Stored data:
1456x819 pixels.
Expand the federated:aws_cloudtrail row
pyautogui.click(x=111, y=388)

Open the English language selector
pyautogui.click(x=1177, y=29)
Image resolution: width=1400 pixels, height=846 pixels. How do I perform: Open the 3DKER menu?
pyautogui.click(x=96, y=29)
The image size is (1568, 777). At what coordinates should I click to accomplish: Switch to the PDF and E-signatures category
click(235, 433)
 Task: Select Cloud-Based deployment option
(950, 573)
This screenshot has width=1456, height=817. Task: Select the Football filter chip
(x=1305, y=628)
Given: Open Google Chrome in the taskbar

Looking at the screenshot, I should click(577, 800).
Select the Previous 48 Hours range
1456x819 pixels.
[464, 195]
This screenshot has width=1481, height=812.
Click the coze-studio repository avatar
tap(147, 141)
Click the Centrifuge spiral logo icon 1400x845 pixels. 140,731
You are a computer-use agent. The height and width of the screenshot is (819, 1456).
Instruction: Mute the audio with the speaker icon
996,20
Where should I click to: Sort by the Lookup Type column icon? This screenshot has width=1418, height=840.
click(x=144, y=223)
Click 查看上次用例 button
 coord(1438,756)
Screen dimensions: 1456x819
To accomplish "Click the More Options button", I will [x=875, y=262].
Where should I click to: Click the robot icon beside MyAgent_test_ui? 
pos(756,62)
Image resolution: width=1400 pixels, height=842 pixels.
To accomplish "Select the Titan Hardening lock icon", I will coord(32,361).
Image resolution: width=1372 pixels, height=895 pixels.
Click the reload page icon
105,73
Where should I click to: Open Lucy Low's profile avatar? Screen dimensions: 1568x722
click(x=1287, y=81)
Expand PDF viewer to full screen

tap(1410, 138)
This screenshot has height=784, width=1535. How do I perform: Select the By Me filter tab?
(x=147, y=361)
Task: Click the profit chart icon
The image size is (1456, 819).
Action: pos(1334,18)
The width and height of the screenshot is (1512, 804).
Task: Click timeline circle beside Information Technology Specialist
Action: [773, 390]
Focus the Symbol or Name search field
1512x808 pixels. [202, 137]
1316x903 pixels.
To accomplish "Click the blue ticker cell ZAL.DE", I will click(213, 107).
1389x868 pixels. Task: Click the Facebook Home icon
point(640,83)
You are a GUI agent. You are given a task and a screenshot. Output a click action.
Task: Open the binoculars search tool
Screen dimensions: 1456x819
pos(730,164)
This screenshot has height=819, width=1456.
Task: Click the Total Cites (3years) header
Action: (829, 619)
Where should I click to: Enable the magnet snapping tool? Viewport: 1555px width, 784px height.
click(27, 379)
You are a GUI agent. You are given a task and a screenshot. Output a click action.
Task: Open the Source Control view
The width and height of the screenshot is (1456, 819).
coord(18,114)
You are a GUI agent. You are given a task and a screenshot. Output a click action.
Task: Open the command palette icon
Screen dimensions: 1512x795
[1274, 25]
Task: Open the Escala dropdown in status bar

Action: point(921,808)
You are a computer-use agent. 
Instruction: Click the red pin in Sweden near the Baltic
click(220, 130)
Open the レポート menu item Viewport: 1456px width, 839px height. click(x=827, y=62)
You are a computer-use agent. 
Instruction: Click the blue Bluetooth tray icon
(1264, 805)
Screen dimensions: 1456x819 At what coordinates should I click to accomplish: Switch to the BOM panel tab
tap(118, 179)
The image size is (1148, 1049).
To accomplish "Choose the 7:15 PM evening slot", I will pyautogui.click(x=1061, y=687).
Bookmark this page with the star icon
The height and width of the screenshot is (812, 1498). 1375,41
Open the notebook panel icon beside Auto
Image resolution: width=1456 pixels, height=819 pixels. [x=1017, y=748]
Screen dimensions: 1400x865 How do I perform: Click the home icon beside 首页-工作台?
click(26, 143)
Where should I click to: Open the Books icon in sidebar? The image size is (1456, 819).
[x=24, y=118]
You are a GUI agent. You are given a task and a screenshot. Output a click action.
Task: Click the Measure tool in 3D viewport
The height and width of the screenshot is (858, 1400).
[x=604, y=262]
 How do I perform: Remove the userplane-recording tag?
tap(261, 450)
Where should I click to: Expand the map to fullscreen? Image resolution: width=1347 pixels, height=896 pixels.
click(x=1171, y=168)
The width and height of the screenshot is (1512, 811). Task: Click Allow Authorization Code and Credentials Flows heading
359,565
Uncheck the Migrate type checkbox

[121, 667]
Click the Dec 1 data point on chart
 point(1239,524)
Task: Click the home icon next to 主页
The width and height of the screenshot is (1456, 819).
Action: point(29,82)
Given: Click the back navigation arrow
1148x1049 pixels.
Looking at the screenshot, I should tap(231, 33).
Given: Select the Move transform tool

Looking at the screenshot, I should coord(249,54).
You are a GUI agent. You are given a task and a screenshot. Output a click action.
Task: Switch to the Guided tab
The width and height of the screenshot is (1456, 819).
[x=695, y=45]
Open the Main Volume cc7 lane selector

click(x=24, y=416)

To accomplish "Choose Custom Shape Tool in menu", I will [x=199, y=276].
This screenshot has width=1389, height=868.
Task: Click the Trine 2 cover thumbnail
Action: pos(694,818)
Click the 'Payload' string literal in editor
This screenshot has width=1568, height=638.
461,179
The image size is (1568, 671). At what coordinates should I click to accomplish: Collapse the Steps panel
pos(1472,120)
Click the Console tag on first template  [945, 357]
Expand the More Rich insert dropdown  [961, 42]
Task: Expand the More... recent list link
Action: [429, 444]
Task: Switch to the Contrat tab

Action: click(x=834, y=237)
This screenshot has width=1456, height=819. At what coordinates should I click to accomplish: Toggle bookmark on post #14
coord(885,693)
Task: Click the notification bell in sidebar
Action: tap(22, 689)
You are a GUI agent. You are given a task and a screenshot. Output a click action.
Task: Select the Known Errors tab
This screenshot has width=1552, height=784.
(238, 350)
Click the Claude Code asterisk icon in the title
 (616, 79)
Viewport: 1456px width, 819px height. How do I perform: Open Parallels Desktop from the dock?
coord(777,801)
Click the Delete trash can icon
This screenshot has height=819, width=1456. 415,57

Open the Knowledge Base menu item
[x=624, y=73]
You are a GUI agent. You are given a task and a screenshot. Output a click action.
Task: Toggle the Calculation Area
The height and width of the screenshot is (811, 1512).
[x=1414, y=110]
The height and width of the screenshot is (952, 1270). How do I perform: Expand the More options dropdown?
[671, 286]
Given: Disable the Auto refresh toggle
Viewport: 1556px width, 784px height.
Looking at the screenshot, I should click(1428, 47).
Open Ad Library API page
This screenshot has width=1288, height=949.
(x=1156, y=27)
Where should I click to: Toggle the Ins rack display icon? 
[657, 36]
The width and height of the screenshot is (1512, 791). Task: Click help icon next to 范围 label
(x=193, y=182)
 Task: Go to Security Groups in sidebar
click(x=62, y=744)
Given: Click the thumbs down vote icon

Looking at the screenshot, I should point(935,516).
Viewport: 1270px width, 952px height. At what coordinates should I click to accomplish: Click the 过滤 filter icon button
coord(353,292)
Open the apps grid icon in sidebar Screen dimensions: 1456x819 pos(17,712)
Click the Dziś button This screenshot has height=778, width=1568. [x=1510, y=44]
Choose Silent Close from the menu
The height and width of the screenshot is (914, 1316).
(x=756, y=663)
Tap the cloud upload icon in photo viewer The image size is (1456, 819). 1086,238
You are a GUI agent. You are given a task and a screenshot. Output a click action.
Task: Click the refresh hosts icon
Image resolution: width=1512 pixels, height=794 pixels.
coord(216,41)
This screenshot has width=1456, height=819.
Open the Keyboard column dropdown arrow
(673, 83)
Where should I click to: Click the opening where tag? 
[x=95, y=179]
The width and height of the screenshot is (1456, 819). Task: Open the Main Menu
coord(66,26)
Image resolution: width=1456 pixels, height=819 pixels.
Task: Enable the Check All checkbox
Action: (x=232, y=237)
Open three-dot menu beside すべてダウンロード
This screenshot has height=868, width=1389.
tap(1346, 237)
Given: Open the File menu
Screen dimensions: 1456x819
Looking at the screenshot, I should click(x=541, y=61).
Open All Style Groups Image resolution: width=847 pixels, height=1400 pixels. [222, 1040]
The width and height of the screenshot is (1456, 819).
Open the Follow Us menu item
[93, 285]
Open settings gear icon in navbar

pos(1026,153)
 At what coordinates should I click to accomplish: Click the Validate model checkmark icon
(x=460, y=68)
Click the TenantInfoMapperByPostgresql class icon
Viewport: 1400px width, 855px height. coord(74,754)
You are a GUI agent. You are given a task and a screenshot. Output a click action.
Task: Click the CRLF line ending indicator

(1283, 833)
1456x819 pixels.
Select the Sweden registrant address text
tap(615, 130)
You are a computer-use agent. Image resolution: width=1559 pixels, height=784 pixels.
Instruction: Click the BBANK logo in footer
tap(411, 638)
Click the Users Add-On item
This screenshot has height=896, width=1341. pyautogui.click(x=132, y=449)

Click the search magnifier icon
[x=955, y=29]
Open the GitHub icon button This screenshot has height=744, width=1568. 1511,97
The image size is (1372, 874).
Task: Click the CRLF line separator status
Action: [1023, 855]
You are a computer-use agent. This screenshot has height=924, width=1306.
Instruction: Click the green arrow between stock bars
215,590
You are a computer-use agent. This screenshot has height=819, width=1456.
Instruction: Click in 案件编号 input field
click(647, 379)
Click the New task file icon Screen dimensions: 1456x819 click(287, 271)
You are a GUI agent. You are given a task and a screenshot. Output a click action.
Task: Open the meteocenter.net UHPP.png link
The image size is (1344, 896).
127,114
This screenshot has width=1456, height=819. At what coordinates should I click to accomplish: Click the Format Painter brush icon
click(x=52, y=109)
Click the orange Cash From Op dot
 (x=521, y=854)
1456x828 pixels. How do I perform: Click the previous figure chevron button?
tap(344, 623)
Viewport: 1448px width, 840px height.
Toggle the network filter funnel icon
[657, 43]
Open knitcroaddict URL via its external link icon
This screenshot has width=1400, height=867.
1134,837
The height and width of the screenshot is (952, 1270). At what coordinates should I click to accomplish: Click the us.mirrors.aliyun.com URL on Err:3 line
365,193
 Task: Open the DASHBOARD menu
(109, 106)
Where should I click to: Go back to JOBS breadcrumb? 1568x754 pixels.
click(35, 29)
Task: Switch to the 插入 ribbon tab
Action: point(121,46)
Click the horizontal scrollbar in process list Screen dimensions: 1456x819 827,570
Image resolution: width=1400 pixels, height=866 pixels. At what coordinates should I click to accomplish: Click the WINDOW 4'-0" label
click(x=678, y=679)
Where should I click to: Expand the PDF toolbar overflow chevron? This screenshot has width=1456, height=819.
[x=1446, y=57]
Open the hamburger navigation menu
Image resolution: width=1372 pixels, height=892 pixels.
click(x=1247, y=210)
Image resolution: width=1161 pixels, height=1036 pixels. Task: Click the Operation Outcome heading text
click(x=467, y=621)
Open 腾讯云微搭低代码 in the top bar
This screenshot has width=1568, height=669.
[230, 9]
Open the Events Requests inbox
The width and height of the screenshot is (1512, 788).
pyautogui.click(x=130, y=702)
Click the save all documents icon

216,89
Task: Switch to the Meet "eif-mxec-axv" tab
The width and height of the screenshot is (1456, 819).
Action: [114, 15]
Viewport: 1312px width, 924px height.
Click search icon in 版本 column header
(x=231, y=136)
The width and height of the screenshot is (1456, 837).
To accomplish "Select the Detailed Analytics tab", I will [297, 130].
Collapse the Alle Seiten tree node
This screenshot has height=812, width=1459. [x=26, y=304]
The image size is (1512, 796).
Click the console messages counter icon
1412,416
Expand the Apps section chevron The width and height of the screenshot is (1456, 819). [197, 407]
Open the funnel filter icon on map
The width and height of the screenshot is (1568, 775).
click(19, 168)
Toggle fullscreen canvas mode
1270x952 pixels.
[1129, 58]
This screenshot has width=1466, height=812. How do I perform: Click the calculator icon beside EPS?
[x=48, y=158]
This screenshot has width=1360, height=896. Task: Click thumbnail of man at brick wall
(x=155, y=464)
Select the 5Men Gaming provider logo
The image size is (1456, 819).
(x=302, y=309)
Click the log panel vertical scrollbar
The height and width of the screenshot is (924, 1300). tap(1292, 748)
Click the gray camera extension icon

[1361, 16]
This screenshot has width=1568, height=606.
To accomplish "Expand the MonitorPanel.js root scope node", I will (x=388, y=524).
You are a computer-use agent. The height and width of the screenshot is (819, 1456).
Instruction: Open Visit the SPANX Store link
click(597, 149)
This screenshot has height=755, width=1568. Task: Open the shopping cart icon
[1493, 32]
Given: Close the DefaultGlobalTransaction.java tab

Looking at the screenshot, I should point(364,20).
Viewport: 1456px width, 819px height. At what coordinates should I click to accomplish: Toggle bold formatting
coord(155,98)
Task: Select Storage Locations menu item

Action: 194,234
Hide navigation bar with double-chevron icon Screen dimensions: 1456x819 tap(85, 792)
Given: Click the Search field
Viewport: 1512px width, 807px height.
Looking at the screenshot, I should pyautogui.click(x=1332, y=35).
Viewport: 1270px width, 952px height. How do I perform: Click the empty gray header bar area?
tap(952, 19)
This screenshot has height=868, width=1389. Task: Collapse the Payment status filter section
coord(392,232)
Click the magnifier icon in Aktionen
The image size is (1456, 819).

REQUIREMENT ▸
Work through the entries, filtering for the string "computer", and copy each line that holds it.

ANSWER FOR THIS EXERCISE ▸
You are a computer-use agent. The height and width of the screenshot is (819, 1456).
You are a computer-use agent. 
You are a computer-use agent. 
You are a computer-use agent. Image resolution: width=1559 pixels, height=784 pixels.
You are a computer-use agent. This screenshot has height=924, width=1306.
You are a computer-use agent. This screenshot has height=819, width=1456.
You are a computer-use agent. The height and width of the screenshot is (819, 1456).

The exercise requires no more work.